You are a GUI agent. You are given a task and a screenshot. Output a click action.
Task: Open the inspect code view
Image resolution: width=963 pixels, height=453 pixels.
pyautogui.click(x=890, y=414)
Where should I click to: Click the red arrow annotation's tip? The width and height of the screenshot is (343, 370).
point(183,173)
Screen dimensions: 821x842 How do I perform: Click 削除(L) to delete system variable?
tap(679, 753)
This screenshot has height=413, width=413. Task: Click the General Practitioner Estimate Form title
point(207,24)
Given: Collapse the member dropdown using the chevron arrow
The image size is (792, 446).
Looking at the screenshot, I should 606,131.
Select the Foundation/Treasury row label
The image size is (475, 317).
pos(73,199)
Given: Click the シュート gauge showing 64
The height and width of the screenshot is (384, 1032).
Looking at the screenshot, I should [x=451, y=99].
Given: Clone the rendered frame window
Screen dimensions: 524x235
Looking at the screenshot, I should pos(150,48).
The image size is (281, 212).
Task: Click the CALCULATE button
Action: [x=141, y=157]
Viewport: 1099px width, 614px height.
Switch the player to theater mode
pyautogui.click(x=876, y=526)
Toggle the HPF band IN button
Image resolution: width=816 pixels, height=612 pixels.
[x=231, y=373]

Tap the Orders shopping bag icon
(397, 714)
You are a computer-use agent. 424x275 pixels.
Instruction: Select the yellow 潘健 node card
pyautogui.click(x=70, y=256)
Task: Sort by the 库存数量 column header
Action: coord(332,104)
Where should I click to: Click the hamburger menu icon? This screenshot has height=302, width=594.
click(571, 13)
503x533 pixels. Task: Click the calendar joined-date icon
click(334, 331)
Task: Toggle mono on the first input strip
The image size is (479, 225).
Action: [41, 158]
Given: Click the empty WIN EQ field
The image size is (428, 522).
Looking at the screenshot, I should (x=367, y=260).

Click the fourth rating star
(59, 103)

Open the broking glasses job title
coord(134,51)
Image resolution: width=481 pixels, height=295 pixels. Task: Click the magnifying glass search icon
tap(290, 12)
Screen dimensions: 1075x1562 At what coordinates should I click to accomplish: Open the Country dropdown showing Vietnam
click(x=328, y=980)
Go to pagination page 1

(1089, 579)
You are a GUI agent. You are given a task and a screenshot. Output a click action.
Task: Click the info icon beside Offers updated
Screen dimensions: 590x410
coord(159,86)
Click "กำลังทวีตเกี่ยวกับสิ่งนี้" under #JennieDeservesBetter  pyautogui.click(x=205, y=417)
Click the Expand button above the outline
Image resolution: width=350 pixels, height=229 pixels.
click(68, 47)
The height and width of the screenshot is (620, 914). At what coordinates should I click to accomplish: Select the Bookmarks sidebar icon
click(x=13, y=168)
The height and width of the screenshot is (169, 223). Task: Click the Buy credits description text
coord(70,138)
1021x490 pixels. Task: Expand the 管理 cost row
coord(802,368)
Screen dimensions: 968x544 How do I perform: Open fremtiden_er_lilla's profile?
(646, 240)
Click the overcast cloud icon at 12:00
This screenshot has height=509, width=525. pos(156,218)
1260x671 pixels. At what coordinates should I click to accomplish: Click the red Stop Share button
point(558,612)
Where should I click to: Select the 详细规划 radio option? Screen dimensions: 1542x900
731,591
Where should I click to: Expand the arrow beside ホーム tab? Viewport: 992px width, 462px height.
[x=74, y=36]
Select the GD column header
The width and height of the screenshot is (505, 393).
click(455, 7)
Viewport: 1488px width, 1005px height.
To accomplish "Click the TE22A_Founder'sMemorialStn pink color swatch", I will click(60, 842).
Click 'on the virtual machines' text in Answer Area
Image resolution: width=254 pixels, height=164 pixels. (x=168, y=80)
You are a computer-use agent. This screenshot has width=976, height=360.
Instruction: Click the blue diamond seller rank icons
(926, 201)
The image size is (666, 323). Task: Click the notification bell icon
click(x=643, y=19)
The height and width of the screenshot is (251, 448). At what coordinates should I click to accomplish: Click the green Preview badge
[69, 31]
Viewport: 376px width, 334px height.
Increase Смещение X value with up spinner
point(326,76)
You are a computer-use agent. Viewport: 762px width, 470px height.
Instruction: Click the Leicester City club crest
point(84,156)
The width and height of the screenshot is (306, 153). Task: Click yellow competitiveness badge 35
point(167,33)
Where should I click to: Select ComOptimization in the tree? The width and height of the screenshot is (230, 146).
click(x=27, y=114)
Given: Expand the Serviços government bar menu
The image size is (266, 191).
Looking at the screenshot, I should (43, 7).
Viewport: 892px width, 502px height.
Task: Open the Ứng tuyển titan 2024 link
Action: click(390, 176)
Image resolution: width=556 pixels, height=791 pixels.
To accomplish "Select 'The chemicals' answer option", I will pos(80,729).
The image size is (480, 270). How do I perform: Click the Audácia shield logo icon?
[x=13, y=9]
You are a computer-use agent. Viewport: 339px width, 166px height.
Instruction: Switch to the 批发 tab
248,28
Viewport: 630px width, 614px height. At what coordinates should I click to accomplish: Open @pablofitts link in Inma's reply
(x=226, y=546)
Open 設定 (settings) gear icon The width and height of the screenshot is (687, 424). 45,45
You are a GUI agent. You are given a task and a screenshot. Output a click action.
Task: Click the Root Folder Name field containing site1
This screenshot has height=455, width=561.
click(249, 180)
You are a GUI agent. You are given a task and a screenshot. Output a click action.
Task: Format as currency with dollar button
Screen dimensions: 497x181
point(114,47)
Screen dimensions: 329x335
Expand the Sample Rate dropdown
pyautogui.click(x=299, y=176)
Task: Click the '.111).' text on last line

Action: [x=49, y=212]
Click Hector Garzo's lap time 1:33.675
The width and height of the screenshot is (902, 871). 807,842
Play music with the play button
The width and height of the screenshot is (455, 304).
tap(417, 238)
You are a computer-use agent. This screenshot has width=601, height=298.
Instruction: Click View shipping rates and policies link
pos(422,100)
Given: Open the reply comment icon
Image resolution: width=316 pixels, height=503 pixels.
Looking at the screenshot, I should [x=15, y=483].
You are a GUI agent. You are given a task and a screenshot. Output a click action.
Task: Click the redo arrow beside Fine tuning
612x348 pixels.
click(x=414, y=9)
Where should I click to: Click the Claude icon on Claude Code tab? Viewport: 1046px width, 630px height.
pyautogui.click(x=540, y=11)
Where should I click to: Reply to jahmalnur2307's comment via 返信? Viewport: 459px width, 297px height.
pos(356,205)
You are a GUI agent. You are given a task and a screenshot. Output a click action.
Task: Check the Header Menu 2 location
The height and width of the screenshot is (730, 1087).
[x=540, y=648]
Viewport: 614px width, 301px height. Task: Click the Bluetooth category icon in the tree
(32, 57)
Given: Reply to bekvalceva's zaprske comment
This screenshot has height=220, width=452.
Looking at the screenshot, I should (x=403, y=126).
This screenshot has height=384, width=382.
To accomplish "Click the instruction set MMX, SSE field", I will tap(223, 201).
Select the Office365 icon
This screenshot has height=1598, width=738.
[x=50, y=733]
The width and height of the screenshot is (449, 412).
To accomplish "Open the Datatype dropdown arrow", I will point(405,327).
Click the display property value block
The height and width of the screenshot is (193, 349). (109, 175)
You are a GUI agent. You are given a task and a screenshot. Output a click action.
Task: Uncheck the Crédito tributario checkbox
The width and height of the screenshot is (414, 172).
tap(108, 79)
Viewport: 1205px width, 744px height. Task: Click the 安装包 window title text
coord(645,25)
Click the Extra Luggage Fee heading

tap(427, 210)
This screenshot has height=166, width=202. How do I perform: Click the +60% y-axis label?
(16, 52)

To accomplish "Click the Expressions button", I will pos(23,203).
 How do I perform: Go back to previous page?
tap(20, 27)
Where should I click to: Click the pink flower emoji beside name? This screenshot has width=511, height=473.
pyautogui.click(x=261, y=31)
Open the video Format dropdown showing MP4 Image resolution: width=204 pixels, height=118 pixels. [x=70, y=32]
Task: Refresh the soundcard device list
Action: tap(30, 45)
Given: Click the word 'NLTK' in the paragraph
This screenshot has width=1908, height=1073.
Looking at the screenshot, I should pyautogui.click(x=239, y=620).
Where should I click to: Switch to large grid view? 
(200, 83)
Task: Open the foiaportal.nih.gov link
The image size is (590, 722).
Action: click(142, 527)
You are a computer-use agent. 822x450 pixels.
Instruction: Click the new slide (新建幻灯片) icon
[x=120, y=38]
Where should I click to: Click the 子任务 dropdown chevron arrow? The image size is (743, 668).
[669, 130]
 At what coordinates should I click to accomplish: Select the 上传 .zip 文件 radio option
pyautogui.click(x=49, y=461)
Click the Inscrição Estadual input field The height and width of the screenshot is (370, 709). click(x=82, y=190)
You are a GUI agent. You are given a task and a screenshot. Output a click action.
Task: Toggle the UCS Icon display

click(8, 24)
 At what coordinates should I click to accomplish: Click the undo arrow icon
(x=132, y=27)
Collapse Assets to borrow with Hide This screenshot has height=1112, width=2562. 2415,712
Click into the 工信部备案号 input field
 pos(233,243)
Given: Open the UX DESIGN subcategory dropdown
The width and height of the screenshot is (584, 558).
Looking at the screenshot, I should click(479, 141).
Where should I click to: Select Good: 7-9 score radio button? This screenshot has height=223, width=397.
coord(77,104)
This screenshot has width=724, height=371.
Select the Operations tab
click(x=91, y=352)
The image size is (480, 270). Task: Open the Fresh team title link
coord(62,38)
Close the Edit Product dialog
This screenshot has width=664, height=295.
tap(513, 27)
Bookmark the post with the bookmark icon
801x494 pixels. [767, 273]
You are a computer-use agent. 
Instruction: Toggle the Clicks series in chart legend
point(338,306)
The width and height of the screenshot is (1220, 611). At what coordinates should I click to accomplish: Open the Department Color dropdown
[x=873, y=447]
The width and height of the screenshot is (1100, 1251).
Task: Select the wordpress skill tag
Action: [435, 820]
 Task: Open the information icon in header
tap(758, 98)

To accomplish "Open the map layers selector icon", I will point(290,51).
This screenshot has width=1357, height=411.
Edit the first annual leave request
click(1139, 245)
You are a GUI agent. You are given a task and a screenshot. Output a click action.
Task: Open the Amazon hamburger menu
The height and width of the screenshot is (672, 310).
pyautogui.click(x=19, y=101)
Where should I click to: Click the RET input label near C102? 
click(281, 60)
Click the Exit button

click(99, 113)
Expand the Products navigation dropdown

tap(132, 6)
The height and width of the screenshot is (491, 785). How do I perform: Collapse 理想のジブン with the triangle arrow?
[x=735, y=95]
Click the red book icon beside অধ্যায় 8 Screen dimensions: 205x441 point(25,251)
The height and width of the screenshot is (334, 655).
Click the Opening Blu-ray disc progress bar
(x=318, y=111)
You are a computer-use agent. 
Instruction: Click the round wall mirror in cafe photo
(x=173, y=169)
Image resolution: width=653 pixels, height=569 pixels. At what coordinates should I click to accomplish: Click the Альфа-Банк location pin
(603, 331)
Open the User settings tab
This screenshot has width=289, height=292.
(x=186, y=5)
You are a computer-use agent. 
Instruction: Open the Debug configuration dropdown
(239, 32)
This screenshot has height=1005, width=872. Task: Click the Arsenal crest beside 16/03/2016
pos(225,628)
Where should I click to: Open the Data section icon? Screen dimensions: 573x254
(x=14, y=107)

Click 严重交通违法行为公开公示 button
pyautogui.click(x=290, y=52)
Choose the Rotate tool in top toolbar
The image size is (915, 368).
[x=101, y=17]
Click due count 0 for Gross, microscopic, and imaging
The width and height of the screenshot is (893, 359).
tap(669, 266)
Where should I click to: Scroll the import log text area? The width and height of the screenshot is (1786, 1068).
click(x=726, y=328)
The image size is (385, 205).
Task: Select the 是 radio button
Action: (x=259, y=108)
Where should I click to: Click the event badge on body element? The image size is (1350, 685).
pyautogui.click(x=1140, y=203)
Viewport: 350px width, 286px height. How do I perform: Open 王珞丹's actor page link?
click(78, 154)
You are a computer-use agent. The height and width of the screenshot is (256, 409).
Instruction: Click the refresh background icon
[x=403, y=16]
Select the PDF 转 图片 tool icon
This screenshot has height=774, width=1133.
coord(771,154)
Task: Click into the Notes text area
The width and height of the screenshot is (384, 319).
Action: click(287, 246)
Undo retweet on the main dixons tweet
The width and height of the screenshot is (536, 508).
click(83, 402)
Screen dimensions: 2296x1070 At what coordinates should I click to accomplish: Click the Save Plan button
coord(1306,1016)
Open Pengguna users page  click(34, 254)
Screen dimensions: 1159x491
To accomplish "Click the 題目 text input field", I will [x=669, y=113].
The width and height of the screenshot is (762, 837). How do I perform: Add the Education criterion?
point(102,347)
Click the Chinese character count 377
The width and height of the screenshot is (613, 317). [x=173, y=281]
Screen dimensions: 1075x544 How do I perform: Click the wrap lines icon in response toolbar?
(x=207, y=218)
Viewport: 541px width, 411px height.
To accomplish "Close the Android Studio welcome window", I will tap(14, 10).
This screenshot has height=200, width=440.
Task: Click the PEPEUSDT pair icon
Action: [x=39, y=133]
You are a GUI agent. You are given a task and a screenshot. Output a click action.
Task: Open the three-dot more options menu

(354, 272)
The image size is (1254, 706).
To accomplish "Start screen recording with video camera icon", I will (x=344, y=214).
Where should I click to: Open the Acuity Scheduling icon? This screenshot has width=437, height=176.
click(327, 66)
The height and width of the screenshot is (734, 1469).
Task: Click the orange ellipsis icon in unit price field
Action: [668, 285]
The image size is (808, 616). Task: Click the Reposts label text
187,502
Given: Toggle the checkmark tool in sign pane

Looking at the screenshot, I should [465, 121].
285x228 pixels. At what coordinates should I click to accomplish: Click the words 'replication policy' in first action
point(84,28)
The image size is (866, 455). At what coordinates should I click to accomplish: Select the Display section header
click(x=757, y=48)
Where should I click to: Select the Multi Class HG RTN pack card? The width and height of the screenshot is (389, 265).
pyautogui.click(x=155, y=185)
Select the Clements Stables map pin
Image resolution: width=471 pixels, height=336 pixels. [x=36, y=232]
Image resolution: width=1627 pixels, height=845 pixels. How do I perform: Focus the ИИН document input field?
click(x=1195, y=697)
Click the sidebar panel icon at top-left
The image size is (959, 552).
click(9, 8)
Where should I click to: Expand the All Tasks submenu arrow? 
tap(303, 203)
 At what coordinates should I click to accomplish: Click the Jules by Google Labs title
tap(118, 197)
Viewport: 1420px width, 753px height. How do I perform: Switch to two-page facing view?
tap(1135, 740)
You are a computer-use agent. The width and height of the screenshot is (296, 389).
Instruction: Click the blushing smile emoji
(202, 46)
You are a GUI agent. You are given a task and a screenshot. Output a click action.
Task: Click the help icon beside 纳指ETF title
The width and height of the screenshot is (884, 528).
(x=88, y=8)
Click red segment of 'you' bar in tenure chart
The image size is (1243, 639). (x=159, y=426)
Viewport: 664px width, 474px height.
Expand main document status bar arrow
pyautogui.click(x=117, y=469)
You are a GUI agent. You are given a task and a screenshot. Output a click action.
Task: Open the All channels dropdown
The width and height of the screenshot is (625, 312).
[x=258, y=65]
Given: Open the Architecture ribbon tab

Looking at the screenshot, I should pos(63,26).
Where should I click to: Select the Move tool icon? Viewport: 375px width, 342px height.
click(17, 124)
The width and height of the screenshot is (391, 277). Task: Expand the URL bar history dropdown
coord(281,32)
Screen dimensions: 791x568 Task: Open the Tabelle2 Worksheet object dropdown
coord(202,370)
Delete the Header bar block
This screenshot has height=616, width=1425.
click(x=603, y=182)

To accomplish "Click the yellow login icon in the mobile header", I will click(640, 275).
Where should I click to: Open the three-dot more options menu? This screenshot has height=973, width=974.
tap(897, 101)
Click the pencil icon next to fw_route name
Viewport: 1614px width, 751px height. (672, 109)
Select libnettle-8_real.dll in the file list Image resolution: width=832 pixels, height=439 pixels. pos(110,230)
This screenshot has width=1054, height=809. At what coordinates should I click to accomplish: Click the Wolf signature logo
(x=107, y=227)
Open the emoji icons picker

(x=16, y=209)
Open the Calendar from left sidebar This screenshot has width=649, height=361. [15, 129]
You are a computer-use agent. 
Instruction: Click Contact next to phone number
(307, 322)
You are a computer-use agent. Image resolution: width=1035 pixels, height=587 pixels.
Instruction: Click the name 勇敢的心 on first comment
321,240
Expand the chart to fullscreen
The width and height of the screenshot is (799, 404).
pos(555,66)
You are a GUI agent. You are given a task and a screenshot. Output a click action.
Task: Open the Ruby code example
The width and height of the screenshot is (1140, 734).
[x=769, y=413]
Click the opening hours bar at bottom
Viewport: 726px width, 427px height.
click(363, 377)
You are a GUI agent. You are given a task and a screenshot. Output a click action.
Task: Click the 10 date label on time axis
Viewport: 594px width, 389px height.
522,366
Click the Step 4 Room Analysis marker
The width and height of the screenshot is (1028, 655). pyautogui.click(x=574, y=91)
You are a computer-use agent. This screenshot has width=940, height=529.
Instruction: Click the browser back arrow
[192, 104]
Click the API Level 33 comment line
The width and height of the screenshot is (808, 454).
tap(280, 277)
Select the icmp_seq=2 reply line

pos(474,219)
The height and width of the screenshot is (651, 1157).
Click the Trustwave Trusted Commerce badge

**EXERCISE AIM**. Nothing should appear in the answer except the lines above from the line with "Increase Смещение X value with up spinner" through the line with "Given: Expand the", both included, written out exactly.

**SOLUTION FOR THIS EXERCISE**.
Increase Смещение X value with up spinner
point(326,76)
You are a computer-use agent. Viewport: 762px width, 470px height.
Instruction: Click the Leicester City club crest
point(84,156)
The width and height of the screenshot is (306, 153). Task: Click yellow competitiveness badge 35
point(167,33)
Where should I click to: Select ComOptimization in the tree? The width and height of the screenshot is (230, 146).
click(x=27, y=114)
Given: Expand the Serviços government bar menu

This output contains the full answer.